Harvard Üniversitesi'nden bir siyaset bilimci olan Robert Putnam, "İnternetin ortaya çıkabileceği iki şey var ve henüz hangisi olacağını bilmiyoruz," dedi. Simon & Schuster tarafından gelecek yıl yayınlanan, 1960'lardan beri Amerikalıların birbirine yabancılaşmasını anlatıyor. "Almanya ve Japonya'daki iş arkadaşlarımla günlük iletişim kurabilmem beni daha verimli hale getiriyor, ancak bana tavuk çorbası getirmek gibi yapamayacağı pek çok şey var."
Putnam, "Soru, bilgisayar aracılı iletişimi daha topluluk dostu hale getirecek bir yöne nasıl itebilirsiniz." Diye ekledi.
Belki de paradoksal olarak, İnternet çalışmasındaki birçok katılımcı, bir muhabir tarafından çalışmanın sonuçları hakkında bilgilendirildiklerinde şaşkınlık ifade ettiler.

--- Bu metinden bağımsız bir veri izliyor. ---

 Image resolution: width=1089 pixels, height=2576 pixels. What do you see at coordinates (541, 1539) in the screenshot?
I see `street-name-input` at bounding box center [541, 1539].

Haftada birkaç saat boyunca The Jerusalem Post'u okumak ve ülke çapındaki diğer hahamlarla iletişim kurmak için İnternet'i kullanan Haham Alvin Berkun, "Benim için depresyonun tam tersi oldu; bir bağlantı yolu oldu" dedi.

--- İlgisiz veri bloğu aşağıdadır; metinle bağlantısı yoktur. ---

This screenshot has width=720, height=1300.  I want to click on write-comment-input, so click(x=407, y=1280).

Ancak Berkun, karısının medyaya olan coşkusunu paylaşmadığını söyledi. "Bazen gidip bir araya geldiğimde kızıyor," dedi ve bir duraklamadan sonra ekledi, "Sanırım bilgisayardayken ailemin olduğu yerden uzaktayım." Diğer bir olasılık, yüz yüze iletişim için doğal insan tercihinin, onu aşmaya çalışan teknolojiye kendi kendini düzelten bir mekanizma sağlayabilmesidir.
Hahamın kızı Rebecca, 1995'teki anketin başında ergenlik çağındaki sohbet odalarında oldukça fazla zaman geçirdiğini söyledi.
Berkun, "İnsanların nasıl depresyona gireceğini görebiliyorum" dedi. "İlk aldığımızda, günde bir saat veya daha uzun süre açık olurdum. Ama aynı tip insanlar, aynı tip şeyler söylendi. Biraz eskimiş oldu."